DATASET ENTRIES:
• • • • • • •

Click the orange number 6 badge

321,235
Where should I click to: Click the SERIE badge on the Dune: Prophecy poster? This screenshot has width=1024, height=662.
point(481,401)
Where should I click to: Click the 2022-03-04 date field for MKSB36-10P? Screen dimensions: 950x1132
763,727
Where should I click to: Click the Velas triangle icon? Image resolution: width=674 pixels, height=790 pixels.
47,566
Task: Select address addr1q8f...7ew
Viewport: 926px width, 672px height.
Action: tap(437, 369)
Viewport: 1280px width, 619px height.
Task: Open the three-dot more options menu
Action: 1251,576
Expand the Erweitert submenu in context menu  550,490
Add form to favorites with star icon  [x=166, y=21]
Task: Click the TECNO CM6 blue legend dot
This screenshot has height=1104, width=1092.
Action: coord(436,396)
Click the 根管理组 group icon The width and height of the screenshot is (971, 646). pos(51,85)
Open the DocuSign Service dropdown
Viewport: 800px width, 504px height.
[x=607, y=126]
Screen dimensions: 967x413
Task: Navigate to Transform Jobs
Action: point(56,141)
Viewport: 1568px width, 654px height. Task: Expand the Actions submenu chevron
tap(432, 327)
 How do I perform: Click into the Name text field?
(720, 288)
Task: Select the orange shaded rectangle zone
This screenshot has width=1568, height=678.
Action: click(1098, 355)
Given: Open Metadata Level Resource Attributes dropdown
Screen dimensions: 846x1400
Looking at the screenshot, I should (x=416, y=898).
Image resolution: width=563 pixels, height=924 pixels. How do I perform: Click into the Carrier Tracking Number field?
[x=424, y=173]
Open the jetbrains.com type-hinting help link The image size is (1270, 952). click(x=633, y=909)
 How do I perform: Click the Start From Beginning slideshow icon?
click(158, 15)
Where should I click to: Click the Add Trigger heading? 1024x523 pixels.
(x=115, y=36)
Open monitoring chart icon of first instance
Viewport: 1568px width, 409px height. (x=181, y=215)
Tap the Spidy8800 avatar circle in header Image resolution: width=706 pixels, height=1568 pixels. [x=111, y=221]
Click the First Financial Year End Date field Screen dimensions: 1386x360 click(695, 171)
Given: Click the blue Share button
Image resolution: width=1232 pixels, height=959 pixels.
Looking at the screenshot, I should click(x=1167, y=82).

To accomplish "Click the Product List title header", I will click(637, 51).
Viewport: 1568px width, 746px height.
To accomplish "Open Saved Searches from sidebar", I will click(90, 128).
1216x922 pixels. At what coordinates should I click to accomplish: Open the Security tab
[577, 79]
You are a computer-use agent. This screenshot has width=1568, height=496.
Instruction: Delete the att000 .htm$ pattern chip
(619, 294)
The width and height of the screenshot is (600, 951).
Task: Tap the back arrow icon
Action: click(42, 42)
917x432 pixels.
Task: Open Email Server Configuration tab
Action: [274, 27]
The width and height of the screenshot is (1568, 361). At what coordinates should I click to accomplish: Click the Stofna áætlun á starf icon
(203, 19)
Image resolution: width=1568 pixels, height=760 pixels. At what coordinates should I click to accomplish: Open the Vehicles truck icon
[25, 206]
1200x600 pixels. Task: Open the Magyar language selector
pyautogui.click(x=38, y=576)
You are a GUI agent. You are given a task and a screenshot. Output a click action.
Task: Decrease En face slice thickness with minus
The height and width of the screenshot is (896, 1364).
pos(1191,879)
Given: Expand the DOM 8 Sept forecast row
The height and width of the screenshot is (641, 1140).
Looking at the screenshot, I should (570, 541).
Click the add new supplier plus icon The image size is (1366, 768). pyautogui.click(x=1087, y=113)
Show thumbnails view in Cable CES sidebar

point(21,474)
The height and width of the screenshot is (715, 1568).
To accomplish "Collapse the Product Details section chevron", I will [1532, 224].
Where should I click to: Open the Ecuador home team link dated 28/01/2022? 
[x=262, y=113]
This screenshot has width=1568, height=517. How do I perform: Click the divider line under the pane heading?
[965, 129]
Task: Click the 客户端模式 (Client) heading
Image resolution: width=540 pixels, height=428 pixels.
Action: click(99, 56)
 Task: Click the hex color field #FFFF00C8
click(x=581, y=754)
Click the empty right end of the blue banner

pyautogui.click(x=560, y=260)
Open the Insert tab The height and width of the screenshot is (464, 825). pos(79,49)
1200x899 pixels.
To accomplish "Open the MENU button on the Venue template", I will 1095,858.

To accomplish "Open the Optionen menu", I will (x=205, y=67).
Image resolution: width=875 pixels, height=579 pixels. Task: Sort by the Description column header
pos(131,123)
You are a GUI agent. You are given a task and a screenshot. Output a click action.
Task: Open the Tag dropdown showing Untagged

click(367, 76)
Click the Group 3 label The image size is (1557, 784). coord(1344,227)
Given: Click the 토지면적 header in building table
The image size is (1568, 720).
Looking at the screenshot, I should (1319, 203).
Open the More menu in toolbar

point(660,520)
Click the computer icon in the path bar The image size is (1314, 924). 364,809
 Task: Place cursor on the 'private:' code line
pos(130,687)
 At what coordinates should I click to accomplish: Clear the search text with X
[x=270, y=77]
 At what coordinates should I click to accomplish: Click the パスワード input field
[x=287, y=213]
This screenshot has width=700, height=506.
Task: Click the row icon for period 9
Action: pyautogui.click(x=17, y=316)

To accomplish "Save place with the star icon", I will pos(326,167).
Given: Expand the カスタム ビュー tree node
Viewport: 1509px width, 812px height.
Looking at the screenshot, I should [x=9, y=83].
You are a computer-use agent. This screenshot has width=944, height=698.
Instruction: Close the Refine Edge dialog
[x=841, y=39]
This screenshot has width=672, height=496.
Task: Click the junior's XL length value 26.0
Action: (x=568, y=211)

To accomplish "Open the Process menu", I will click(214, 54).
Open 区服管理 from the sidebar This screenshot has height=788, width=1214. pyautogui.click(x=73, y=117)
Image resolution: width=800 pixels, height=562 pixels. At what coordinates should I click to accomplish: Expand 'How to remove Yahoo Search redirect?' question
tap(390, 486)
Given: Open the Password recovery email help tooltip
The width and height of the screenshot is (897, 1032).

• • • • • • •

EXERCISE PROMPT: With nothing left out, copy the data above exactly.

WRITTEN ANSWER:
Click the orange number 6 badge

321,235
Where should I click to: Click the SERIE badge on the Dune: Prophecy poster? This screenshot has width=1024, height=662.
point(481,401)
Where should I click to: Click the 2022-03-04 date field for MKSB36-10P? Screen dimensions: 950x1132
763,727
Where should I click to: Click the Velas triangle icon? Image resolution: width=674 pixels, height=790 pixels.
47,566
Task: Select address addr1q8f...7ew
Viewport: 926px width, 672px height.
Action: tap(437, 369)
Viewport: 1280px width, 619px height.
Task: Open the three-dot more options menu
Action: 1251,576
Expand the Erweitert submenu in context menu  550,490
Add form to favorites with star icon  [x=166, y=21]
Task: Click the TECNO CM6 blue legend dot
This screenshot has height=1104, width=1092.
Action: coord(436,396)
Click the 根管理组 group icon The width and height of the screenshot is (971, 646). pos(51,85)
Open the DocuSign Service dropdown
Viewport: 800px width, 504px height.
[x=607, y=126]
Screen dimensions: 967x413
Task: Navigate to Transform Jobs
Action: point(56,141)
Viewport: 1568px width, 654px height. Task: Expand the Actions submenu chevron
tap(432, 327)
 How do I perform: Click into the Name text field?
(720, 288)
Task: Select the orange shaded rectangle zone
This screenshot has width=1568, height=678.
Action: click(1098, 355)
Given: Open Metadata Level Resource Attributes dropdown
Screen dimensions: 846x1400
Looking at the screenshot, I should (x=416, y=898).
Image resolution: width=563 pixels, height=924 pixels. How do I perform: Click into the Carrier Tracking Number field?
[x=424, y=173]
Open the jetbrains.com type-hinting help link The image size is (1270, 952). click(x=633, y=909)
 How do I perform: Click the Start From Beginning slideshow icon?
click(158, 15)
Where should I click to: Click the Add Trigger heading? 1024x523 pixels.
(x=115, y=36)
Open monitoring chart icon of first instance
Viewport: 1568px width, 409px height. (x=181, y=215)
Tap the Spidy8800 avatar circle in header Image resolution: width=706 pixels, height=1568 pixels. [x=111, y=221]
Click the First Financial Year End Date field Screen dimensions: 1386x360 click(695, 171)
Given: Click the blue Share button
Image resolution: width=1232 pixels, height=959 pixels.
Looking at the screenshot, I should click(x=1167, y=82).

To accomplish "Click the Product List title header", I will click(637, 51).
Viewport: 1568px width, 746px height.
To accomplish "Open Saved Searches from sidebar", I will click(90, 128).
1216x922 pixels. At what coordinates should I click to accomplish: Open the Security tab
[577, 79]
You are a computer-use agent. This screenshot has width=1568, height=496.
Instruction: Delete the att000 .htm$ pattern chip
(619, 294)
The width and height of the screenshot is (600, 951).
Task: Tap the back arrow icon
Action: click(42, 42)
917x432 pixels.
Task: Open Email Server Configuration tab
Action: [274, 27]
The width and height of the screenshot is (1568, 361). At what coordinates should I click to accomplish: Click the Stofna áætlun á starf icon
(203, 19)
Image resolution: width=1568 pixels, height=760 pixels. At what coordinates should I click to accomplish: Open the Vehicles truck icon
[25, 206]
1200x600 pixels. Task: Open the Magyar language selector
pyautogui.click(x=38, y=576)
You are a GUI agent. You are given a task and a screenshot. Output a click action.
Task: Decrease En face slice thickness with minus
The height and width of the screenshot is (896, 1364).
pos(1191,879)
Given: Expand the DOM 8 Sept forecast row
The height and width of the screenshot is (641, 1140).
Looking at the screenshot, I should (570, 541).
Click the add new supplier plus icon The image size is (1366, 768). pyautogui.click(x=1087, y=113)
Show thumbnails view in Cable CES sidebar

point(21,474)
The height and width of the screenshot is (715, 1568).
To accomplish "Collapse the Product Details section chevron", I will [1532, 224].
Where should I click to: Open the Ecuador home team link dated 28/01/2022? 
[x=262, y=113]
This screenshot has width=1568, height=517. How do I perform: Click the divider line under the pane heading?
[965, 129]
Task: Click the 客户端模式 (Client) heading
Image resolution: width=540 pixels, height=428 pixels.
Action: click(99, 56)
 Task: Click the hex color field #FFFF00C8
click(x=581, y=754)
Click the empty right end of the blue banner

pyautogui.click(x=560, y=260)
Open the Insert tab The height and width of the screenshot is (464, 825). pos(79,49)
1200x899 pixels.
To accomplish "Open the MENU button on the Venue template", I will 1095,858.

To accomplish "Open the Optionen menu", I will (x=205, y=67).
Image resolution: width=875 pixels, height=579 pixels. Task: Sort by the Description column header
pos(131,123)
You are a GUI agent. You are given a task and a screenshot. Output a click action.
Task: Open the Tag dropdown showing Untagged

click(367, 76)
Click the Group 3 label The image size is (1557, 784). coord(1344,227)
Given: Click the 토지면적 header in building table
The image size is (1568, 720).
Looking at the screenshot, I should (1319, 203).
Open the More menu in toolbar

point(660,520)
Click the computer icon in the path bar The image size is (1314, 924). 364,809
 Task: Place cursor on the 'private:' code line
pos(130,687)
 At what coordinates should I click to accomplish: Clear the search text with X
[x=270, y=77]
 At what coordinates should I click to accomplish: Click the パスワード input field
[x=287, y=213]
This screenshot has width=700, height=506.
Task: Click the row icon for period 9
Action: pyautogui.click(x=17, y=316)

To accomplish "Save place with the star icon", I will pos(326,167).
Given: Expand the カスタム ビュー tree node
Viewport: 1509px width, 812px height.
Looking at the screenshot, I should [x=9, y=83].
You are a computer-use agent. This screenshot has width=944, height=698.
Instruction: Close the Refine Edge dialog
[x=841, y=39]
This screenshot has width=672, height=496.
Task: Click the junior's XL length value 26.0
Action: (x=568, y=211)

To accomplish "Open the Process menu", I will click(214, 54).
Open 区服管理 from the sidebar This screenshot has height=788, width=1214. pyautogui.click(x=73, y=117)
Image resolution: width=800 pixels, height=562 pixels. At what coordinates should I click to accomplish: Expand 'How to remove Yahoo Search redirect?' question
tap(390, 486)
Given: Open the Password recovery email help tooltip
The width and height of the screenshot is (897, 1032).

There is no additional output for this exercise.